Transcribe the full listing so that each line reads as it does in the original.

*INFORMATION SUPPLIED*
+ + + + +

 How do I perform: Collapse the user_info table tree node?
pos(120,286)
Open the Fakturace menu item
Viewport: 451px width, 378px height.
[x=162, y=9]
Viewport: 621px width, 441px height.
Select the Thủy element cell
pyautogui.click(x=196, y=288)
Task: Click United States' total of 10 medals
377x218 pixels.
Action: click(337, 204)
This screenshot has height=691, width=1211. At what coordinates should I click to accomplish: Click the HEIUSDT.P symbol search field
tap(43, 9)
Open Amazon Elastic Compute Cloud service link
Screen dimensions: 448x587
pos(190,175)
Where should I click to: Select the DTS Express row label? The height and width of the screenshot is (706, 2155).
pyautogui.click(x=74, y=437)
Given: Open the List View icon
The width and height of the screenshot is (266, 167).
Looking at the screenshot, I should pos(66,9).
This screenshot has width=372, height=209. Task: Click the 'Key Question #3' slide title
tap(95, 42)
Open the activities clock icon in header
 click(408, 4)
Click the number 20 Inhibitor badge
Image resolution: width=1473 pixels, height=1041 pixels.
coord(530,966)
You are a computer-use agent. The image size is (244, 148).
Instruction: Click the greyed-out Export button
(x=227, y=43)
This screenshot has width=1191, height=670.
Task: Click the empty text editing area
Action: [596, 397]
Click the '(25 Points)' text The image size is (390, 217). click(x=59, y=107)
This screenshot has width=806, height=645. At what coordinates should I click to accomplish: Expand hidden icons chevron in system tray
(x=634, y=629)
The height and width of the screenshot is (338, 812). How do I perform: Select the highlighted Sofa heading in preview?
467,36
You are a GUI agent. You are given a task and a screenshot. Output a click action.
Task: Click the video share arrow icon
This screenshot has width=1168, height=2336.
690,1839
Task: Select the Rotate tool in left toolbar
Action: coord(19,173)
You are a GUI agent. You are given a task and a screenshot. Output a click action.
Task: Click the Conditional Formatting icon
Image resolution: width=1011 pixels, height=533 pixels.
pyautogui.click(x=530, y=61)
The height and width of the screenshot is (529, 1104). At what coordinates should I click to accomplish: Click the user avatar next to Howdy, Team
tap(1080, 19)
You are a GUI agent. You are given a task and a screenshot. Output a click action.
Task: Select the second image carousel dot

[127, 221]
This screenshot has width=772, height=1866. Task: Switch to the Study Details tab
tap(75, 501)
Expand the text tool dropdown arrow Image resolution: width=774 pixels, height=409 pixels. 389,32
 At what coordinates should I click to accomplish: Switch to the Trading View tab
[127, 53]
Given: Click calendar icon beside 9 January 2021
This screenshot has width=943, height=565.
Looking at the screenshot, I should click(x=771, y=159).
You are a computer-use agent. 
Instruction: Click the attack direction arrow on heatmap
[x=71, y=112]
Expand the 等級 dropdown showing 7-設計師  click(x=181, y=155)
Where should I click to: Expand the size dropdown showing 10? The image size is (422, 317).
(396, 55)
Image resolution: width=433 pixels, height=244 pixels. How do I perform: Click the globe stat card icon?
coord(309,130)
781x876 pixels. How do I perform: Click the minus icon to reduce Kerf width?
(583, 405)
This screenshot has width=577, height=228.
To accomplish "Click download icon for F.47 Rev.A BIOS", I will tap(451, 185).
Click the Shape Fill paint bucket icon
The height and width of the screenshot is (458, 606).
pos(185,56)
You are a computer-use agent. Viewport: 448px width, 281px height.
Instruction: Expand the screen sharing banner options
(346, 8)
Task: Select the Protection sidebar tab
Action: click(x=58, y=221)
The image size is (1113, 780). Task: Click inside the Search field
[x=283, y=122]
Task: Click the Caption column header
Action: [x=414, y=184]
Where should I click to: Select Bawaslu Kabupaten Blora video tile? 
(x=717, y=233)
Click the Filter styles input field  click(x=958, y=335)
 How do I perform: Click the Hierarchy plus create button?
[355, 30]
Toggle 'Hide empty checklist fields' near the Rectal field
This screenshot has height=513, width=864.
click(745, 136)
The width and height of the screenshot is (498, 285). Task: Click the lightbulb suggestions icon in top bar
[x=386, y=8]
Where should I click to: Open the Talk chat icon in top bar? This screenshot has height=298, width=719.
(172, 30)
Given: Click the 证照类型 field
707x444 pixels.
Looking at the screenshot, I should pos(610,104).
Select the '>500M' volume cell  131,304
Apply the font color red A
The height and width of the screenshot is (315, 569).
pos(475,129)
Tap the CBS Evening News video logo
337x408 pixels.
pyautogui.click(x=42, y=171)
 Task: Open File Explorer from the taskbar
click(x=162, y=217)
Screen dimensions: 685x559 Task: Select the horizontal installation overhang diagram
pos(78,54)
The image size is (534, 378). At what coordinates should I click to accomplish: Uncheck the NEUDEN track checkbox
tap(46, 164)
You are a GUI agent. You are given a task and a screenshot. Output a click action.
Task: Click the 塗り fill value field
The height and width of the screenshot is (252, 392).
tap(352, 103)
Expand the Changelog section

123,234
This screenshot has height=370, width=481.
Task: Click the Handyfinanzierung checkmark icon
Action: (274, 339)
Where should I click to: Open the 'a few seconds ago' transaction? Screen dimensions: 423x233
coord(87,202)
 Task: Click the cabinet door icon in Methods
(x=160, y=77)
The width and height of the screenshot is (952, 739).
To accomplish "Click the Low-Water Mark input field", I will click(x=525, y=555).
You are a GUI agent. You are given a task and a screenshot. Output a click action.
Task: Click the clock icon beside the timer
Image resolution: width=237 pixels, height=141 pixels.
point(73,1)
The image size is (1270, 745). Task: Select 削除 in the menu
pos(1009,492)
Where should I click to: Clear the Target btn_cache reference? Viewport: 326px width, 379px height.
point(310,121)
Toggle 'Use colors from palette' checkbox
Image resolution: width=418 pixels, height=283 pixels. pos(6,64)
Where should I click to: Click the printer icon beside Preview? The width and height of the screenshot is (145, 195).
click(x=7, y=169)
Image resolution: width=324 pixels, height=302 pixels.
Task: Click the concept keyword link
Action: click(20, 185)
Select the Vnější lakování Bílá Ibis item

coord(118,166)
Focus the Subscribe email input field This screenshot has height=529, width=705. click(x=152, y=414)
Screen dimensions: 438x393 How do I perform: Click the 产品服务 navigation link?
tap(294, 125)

+ + + + +

*EXPECTED ANSWER*
 How do I perform: Collapse the user_info table tree node?
pos(120,286)
Open the Fakturace menu item
Viewport: 451px width, 378px height.
[x=162, y=9]
Viewport: 621px width, 441px height.
Select the Thủy element cell
pyautogui.click(x=196, y=288)
Task: Click United States' total of 10 medals
377x218 pixels.
Action: click(337, 204)
This screenshot has height=691, width=1211. At what coordinates should I click to accomplish: Click the HEIUSDT.P symbol search field
tap(43, 9)
Open Amazon Elastic Compute Cloud service link
Screen dimensions: 448x587
pos(190,175)
Where should I click to: Select the DTS Express row label? The height and width of the screenshot is (706, 2155).
pyautogui.click(x=74, y=437)
Given: Open the List View icon
The width and height of the screenshot is (266, 167).
Looking at the screenshot, I should pos(66,9).
This screenshot has width=372, height=209. Task: Click the 'Key Question #3' slide title
tap(95, 42)
Open the activities clock icon in header
 click(408, 4)
Click the number 20 Inhibitor badge
Image resolution: width=1473 pixels, height=1041 pixels.
coord(530,966)
You are a computer-use agent. The image size is (244, 148).
Instruction: Click the greyed-out Export button
(x=227, y=43)
This screenshot has width=1191, height=670.
Task: Click the empty text editing area
Action: [596, 397]
Click the '(25 Points)' text The image size is (390, 217). click(x=59, y=107)
This screenshot has width=806, height=645. At what coordinates should I click to accomplish: Expand hidden icons chevron in system tray
(x=634, y=629)
The height and width of the screenshot is (338, 812). How do I perform: Select the highlighted Sofa heading in preview?
467,36
You are a GUI agent. You are given a task and a screenshot. Output a click action.
Task: Click the video share arrow icon
This screenshot has width=1168, height=2336.
690,1839
Task: Select the Rotate tool in left toolbar
Action: coord(19,173)
You are a GUI agent. You are given a task and a screenshot. Output a click action.
Task: Click the Conditional Formatting icon
Image resolution: width=1011 pixels, height=533 pixels.
pyautogui.click(x=530, y=61)
The height and width of the screenshot is (529, 1104). At what coordinates should I click to accomplish: Click the user avatar next to Howdy, Team
tap(1080, 19)
You are a GUI agent. You are given a task and a screenshot. Output a click action.
Task: Select the second image carousel dot

[127, 221]
This screenshot has width=772, height=1866. Task: Switch to the Study Details tab
tap(75, 501)
Expand the text tool dropdown arrow Image resolution: width=774 pixels, height=409 pixels. 389,32
 At what coordinates should I click to accomplish: Switch to the Trading View tab
[127, 53]
Given: Click calendar icon beside 9 January 2021
This screenshot has width=943, height=565.
Looking at the screenshot, I should click(x=771, y=159).
You are a computer-use agent. 
Instruction: Click the attack direction arrow on heatmap
[x=71, y=112]
Expand the 等級 dropdown showing 7-設計師  click(x=181, y=155)
Where should I click to: Expand the size dropdown showing 10? The image size is (422, 317).
(396, 55)
Image resolution: width=433 pixels, height=244 pixels. How do I perform: Click the globe stat card icon?
coord(309,130)
781x876 pixels. How do I perform: Click the minus icon to reduce Kerf width?
(583, 405)
This screenshot has width=577, height=228.
To accomplish "Click download icon for F.47 Rev.A BIOS", I will tap(451, 185).
Click the Shape Fill paint bucket icon
The height and width of the screenshot is (458, 606).
pos(185,56)
You are a computer-use agent. Viewport: 448px width, 281px height.
Instruction: Expand the screen sharing banner options
(346, 8)
Task: Select the Protection sidebar tab
Action: click(x=58, y=221)
The image size is (1113, 780). Task: Click inside the Search field
[x=283, y=122]
Task: Click the Caption column header
Action: [x=414, y=184]
Where should I click to: Select Bawaslu Kabupaten Blora video tile? 
(x=717, y=233)
Click the Filter styles input field  click(x=958, y=335)
 How do I perform: Click the Hierarchy plus create button?
[355, 30]
Toggle 'Hide empty checklist fields' near the Rectal field
This screenshot has height=513, width=864.
click(745, 136)
The width and height of the screenshot is (498, 285). Task: Click the lightbulb suggestions icon in top bar
[x=386, y=8]
Where should I click to: Open the Talk chat icon in top bar? This screenshot has height=298, width=719.
(172, 30)
Given: Click the 证照类型 field
707x444 pixels.
Looking at the screenshot, I should pos(610,104).
Select the '>500M' volume cell  131,304
Apply the font color red A
The height and width of the screenshot is (315, 569).
pos(475,129)
Tap the CBS Evening News video logo
337x408 pixels.
pyautogui.click(x=42, y=171)
 Task: Open File Explorer from the taskbar
click(x=162, y=217)
Screen dimensions: 685x559 Task: Select the horizontal installation overhang diagram
pos(78,54)
The image size is (534, 378). At what coordinates should I click to accomplish: Uncheck the NEUDEN track checkbox
tap(46, 164)
You are a GUI agent. You are given a task and a screenshot. Output a click action.
Task: Click the 塗り fill value field
The height and width of the screenshot is (252, 392).
tap(352, 103)
Expand the Changelog section

123,234
This screenshot has height=370, width=481.
Task: Click the Handyfinanzierung checkmark icon
Action: (274, 339)
Where should I click to: Open the 'a few seconds ago' transaction? Screen dimensions: 423x233
coord(87,202)
 Task: Click the cabinet door icon in Methods
(x=160, y=77)
The width and height of the screenshot is (952, 739).
To accomplish "Click the Low-Water Mark input field", I will click(x=525, y=555).
You are a GUI agent. You are given a task and a screenshot. Output a click action.
Task: Click the clock icon beside the timer
Image resolution: width=237 pixels, height=141 pixels.
point(73,1)
The image size is (1270, 745). Task: Select 削除 in the menu
pos(1009,492)
Where should I click to: Clear the Target btn_cache reference? Viewport: 326px width, 379px height.
point(310,121)
Toggle 'Use colors from palette' checkbox
Image resolution: width=418 pixels, height=283 pixels. pos(6,64)
Where should I click to: Click the printer icon beside Preview? The width and height of the screenshot is (145, 195).
click(x=7, y=169)
Image resolution: width=324 pixels, height=302 pixels.
Task: Click the concept keyword link
Action: click(20, 185)
Select the Vnější lakování Bílá Ibis item

coord(118,166)
Focus the Subscribe email input field This screenshot has height=529, width=705. click(x=152, y=414)
Screen dimensions: 438x393 How do I perform: Click the 产品服务 navigation link?
tap(294, 125)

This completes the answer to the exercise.